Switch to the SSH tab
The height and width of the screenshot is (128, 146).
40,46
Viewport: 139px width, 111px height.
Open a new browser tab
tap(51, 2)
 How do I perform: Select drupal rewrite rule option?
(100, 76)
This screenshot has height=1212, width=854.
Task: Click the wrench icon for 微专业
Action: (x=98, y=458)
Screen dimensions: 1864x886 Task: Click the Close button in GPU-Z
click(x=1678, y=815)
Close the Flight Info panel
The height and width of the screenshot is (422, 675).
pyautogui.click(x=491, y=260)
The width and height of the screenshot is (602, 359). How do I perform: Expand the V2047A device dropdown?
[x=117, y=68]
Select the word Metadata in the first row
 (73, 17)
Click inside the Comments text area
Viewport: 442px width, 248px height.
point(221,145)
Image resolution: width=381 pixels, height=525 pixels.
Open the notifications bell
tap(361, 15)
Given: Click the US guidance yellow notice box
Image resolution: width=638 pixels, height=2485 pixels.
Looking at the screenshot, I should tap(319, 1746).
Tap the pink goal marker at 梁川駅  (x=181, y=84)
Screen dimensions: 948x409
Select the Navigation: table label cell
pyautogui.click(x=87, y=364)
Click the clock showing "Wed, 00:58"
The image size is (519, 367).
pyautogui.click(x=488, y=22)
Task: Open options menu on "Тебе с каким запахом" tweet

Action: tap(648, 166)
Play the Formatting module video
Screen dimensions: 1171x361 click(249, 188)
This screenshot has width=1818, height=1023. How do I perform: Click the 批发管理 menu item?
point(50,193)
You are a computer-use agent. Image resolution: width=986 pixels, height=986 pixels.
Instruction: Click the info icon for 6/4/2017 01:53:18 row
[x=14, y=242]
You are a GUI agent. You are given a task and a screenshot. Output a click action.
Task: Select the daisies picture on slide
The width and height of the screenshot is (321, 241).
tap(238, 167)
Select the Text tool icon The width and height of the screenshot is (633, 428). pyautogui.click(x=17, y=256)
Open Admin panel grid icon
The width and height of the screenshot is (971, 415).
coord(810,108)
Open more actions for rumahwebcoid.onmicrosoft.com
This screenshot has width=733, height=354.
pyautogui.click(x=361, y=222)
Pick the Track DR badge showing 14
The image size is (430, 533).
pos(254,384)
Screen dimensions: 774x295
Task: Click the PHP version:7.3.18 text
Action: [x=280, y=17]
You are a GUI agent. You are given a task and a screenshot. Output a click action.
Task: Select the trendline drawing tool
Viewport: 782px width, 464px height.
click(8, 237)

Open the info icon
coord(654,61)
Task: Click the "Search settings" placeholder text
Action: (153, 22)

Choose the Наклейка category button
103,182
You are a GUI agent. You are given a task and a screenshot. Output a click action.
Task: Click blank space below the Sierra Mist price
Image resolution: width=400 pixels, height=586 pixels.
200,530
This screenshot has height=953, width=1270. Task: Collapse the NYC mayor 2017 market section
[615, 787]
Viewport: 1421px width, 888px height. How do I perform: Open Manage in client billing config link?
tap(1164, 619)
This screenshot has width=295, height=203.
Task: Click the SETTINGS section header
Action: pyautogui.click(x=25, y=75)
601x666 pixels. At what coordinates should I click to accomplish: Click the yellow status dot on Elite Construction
········
*Your instructions*. Go through the lines above and copy any that contain "showing".

*Solution for this exercise*.
Click the clock showing "Wed, 00:58"
Pick the Track DR badge showing 14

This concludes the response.